(Collected data)
* * *

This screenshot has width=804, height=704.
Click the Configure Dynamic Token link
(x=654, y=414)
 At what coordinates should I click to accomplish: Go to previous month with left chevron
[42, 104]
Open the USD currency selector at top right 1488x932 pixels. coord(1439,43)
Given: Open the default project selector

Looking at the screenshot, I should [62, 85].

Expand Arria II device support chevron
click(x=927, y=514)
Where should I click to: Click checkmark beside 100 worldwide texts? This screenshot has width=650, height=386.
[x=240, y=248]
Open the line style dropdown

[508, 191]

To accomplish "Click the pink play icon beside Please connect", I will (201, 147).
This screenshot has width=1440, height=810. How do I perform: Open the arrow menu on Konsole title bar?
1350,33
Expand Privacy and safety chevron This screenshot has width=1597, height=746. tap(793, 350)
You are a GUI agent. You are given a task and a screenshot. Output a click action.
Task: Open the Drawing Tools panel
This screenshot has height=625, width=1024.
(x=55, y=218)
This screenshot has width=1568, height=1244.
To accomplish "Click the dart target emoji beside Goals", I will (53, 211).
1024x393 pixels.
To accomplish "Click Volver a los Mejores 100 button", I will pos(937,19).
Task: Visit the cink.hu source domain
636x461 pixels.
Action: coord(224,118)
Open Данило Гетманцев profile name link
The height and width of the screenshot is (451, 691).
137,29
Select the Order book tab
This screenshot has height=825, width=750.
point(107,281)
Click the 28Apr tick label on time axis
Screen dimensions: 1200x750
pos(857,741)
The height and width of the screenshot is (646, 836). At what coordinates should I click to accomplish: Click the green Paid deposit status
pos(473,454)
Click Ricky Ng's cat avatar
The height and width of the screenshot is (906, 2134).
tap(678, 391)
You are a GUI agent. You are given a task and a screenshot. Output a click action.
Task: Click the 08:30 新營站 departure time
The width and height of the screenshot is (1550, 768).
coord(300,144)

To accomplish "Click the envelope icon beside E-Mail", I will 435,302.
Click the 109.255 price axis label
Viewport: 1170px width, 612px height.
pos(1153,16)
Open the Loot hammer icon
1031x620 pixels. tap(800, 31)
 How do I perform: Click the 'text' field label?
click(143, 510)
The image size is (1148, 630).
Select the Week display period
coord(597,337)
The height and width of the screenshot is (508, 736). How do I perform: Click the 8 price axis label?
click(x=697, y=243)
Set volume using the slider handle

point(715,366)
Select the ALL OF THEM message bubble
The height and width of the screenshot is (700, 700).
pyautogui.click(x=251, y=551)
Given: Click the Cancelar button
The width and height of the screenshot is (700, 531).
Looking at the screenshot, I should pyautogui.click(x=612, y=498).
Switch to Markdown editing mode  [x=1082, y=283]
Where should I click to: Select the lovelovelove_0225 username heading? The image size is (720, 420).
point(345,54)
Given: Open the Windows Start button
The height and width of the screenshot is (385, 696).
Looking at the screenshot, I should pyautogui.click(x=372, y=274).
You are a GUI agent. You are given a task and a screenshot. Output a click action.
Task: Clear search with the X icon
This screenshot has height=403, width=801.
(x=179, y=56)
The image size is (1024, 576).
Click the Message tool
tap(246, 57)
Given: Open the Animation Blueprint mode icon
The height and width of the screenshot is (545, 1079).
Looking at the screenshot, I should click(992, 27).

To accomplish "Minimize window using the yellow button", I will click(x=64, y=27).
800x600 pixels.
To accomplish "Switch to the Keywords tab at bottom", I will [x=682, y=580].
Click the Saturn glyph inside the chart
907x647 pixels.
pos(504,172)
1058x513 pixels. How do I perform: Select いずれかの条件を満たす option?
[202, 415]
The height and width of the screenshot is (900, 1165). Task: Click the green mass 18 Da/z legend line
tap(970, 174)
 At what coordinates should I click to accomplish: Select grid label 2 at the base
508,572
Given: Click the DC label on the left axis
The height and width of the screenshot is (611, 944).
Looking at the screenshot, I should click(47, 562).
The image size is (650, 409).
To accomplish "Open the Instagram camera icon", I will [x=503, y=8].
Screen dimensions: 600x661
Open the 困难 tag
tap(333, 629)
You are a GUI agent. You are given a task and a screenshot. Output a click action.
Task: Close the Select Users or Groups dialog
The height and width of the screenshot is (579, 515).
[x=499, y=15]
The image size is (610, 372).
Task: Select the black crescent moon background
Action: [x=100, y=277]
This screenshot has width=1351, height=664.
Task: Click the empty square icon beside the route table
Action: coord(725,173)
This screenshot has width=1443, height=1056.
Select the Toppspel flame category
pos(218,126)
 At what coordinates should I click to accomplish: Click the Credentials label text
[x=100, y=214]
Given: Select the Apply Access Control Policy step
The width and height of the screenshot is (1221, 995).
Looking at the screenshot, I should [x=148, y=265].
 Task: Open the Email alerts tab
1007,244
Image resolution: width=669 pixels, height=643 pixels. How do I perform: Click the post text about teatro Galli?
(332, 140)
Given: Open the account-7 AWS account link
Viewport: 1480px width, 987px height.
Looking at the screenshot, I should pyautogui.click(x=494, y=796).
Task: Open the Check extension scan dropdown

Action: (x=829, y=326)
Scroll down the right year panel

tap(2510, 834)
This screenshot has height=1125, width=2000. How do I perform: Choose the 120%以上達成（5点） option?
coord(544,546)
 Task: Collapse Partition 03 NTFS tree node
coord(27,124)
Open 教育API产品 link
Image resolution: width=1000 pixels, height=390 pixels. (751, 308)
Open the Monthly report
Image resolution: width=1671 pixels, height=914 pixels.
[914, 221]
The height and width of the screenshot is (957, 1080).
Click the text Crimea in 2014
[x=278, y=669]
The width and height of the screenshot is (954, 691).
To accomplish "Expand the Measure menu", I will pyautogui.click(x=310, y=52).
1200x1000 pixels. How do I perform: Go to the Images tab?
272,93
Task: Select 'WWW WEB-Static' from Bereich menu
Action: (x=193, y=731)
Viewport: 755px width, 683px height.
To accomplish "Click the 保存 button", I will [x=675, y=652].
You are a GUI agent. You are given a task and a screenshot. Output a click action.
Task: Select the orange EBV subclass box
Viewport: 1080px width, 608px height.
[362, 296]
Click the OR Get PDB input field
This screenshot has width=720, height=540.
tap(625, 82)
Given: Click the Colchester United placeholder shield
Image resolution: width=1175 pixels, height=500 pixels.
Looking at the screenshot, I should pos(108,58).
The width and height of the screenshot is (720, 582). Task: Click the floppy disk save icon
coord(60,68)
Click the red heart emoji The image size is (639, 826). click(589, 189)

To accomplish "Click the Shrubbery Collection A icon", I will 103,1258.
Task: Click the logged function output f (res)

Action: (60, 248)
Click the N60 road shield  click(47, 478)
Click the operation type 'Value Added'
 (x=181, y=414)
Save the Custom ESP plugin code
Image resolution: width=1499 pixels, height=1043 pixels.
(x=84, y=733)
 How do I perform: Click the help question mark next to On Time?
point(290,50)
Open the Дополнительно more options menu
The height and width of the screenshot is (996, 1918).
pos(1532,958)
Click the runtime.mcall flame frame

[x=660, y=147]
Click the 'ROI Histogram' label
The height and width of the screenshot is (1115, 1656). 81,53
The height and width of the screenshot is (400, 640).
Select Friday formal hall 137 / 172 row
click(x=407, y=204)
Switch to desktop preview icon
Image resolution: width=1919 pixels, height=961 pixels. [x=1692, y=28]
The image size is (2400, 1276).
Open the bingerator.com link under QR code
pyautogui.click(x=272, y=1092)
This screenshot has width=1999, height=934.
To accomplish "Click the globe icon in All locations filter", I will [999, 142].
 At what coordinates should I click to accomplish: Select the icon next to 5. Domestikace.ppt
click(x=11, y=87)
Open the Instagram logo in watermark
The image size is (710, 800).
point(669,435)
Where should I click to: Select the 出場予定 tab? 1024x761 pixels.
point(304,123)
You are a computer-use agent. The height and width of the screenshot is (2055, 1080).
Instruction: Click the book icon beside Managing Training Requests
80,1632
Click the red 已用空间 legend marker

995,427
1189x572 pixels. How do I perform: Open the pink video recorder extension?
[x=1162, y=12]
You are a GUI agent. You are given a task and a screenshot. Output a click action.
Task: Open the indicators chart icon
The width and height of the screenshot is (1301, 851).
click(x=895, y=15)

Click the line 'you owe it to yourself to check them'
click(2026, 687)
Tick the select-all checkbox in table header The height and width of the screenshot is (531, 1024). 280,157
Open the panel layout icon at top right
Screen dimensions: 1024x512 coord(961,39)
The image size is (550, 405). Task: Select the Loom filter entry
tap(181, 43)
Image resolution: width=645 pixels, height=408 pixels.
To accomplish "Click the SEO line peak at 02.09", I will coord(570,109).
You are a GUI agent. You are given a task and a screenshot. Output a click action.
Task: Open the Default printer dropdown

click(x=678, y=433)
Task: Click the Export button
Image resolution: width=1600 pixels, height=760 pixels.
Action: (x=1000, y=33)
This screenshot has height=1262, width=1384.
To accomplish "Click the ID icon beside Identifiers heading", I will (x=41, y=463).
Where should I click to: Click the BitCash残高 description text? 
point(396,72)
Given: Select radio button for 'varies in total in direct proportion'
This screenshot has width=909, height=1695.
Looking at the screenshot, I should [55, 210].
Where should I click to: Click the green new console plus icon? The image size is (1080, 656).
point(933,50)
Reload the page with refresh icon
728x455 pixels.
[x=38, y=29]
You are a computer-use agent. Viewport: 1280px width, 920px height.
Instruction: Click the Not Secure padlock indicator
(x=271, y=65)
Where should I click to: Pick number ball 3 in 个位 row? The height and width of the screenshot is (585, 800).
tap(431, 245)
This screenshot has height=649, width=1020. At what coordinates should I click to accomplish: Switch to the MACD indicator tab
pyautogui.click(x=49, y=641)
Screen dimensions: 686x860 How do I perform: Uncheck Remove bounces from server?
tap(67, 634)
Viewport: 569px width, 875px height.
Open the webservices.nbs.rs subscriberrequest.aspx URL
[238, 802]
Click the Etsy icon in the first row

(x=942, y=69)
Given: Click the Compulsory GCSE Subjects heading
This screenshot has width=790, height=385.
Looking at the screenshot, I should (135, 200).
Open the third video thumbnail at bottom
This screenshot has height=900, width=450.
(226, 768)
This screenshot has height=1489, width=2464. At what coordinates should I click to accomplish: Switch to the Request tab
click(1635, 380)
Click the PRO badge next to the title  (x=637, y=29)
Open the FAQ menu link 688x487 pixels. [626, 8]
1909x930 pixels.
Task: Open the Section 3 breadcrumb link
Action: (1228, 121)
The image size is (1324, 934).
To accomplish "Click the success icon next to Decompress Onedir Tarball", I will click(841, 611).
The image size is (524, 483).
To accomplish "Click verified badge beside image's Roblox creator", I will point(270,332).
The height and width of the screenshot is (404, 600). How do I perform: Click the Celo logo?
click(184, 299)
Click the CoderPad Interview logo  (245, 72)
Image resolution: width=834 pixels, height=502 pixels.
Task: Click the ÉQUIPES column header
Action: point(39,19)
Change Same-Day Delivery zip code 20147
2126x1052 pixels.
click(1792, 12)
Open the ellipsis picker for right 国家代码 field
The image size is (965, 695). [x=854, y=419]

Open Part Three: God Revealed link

* * *

| The task |
Pull from the data each line where the string "shield" turns up.

| Result |
Given: Click the Colchester United placeholder shield
Click the N60 road shield  click(47, 478)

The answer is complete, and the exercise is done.